Here is my link...hope it works....


http://www.marijuanapassion.com/forum/showthread.php?t=26930


----------



## KGB30 (Jun 10, 2008)

I am new at growing so hear goes.
Your set up looks awesome.
I crrently using Fox Farms Ocean Forest soil man it's like Nitro as hick stated. A whole lot better then MicleGro Moister Control soil is. My ploants stems thicker then using MircleGro.

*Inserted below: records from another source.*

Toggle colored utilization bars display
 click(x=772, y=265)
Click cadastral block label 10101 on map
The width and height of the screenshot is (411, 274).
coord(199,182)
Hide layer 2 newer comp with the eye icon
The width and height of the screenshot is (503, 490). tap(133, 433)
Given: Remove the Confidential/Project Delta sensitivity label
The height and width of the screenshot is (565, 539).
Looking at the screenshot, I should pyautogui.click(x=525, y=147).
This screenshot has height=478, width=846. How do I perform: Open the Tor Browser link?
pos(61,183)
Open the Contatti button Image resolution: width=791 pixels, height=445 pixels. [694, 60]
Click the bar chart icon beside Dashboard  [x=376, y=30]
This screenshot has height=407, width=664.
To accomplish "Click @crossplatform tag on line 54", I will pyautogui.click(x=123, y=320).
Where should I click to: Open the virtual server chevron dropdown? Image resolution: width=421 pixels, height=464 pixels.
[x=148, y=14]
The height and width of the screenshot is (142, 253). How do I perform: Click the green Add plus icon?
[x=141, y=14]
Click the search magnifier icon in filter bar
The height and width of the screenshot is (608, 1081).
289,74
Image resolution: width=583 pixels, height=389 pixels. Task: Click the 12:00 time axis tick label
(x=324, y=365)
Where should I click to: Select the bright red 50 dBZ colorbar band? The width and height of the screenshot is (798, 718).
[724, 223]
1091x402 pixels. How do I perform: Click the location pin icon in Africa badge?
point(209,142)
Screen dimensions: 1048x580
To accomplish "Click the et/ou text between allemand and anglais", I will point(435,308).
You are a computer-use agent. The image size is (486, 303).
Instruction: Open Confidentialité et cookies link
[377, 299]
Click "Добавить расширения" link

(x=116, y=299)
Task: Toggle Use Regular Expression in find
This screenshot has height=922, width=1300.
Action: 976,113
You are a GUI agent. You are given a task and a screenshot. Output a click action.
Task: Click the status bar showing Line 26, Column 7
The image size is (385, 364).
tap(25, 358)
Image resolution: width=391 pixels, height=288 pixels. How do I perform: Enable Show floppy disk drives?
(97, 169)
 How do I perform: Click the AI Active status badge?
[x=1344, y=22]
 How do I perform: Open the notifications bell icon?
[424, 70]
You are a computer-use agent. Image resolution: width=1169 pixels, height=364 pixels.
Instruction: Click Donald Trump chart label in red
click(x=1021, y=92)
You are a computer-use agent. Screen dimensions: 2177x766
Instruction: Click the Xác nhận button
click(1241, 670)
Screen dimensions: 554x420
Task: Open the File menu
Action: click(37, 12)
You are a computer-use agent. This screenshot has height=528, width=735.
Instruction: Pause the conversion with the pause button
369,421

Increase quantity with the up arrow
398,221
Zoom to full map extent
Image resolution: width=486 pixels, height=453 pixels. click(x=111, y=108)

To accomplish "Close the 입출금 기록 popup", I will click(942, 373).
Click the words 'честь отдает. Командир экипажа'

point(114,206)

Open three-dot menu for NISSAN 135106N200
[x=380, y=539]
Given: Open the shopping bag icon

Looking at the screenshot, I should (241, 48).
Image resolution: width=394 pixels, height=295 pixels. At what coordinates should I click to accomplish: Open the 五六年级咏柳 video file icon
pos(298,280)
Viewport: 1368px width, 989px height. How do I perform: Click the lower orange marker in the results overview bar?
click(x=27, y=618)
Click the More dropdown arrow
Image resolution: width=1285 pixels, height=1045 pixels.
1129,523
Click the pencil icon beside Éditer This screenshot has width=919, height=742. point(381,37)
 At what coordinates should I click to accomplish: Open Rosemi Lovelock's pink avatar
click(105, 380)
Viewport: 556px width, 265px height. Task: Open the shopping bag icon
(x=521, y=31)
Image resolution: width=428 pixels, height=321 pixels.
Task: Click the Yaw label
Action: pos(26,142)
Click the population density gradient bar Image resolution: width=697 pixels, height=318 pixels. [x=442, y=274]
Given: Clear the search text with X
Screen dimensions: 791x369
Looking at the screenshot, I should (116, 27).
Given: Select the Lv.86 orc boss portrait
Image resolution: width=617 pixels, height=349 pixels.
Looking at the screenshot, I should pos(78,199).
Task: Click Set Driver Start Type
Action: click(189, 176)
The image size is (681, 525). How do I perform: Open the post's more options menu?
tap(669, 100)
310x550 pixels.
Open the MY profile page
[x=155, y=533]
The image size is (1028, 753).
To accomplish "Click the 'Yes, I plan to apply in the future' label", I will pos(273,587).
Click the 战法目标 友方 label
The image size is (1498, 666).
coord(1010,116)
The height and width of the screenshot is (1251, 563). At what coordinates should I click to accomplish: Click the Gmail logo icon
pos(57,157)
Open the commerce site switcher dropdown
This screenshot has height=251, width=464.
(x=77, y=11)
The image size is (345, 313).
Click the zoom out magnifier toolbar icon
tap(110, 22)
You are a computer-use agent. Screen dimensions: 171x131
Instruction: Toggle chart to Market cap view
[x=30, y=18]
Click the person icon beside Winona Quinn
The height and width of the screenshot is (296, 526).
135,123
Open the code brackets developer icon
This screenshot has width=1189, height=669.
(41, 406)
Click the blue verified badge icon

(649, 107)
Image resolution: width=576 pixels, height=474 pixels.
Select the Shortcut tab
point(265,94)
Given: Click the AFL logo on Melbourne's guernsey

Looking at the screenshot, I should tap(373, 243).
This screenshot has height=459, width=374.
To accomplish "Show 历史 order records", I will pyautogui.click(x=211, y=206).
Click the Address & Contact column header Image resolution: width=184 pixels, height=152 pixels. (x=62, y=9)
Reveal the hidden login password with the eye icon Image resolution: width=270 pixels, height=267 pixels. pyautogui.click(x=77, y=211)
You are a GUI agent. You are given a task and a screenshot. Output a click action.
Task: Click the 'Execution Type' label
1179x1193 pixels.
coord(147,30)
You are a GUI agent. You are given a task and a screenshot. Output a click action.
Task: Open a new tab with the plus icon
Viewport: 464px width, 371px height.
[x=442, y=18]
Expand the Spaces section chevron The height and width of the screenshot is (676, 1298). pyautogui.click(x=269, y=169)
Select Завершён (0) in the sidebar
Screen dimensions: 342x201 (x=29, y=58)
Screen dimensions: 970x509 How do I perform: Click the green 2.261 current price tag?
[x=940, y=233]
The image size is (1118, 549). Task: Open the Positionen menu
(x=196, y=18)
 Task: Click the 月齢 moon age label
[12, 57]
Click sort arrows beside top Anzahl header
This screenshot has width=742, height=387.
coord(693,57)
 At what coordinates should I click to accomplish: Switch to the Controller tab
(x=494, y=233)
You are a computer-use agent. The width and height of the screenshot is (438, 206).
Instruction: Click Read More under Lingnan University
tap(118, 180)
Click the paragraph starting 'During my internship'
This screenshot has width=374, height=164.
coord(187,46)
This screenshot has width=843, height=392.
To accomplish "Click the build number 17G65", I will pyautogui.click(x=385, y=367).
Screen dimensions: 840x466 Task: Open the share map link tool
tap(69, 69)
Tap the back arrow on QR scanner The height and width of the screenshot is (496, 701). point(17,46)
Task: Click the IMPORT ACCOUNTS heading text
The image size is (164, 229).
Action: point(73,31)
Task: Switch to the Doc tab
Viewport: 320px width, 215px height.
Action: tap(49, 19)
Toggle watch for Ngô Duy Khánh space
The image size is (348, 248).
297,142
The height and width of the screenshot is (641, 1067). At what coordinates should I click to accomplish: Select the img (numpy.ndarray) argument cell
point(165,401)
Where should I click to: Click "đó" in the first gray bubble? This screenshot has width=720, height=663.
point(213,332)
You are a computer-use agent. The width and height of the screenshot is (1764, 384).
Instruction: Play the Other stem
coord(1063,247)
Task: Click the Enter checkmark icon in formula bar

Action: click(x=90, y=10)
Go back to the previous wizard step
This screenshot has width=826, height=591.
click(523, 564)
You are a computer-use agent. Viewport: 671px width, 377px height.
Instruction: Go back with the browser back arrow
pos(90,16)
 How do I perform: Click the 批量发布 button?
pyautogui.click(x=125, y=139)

I payed for MircleGrow $10.66 large bag and Fox Farms Ocean Forest $15.00 dollars so not a big difference & prices.

I hope this helps.


----------



## tcooper1 (Jun 10, 2008)

I was wondering if the water should flo on the plants all the time or should it go off for awhile.?
thanks for all the help
Also should they be bigger for there age  aprox.5 weeks....??


----------



## tcooper1 (Jun 10, 2008)

KGB30 said:
			
		

> I am new at growing so hear goes.
> Your set up looks awesome.
> I crrently using Fox Farms Ocean Forest soil man it's like Nitro as hick stated. A whole lot better then MicleGro Moister Control soil is. My ploants stems thicker then using MircleGro.
> 
> ...


I heard that MG doesnt work as good as fox farm ferts..thats what I use in my dirt My dirt I get mix up for my at my nursery (just for p.plants)It has bat **** and chicken ect ect... but my dwc is the vita grow stuff...Do they make a hydro fox farm?


----------



## someguy (Jun 10, 2008)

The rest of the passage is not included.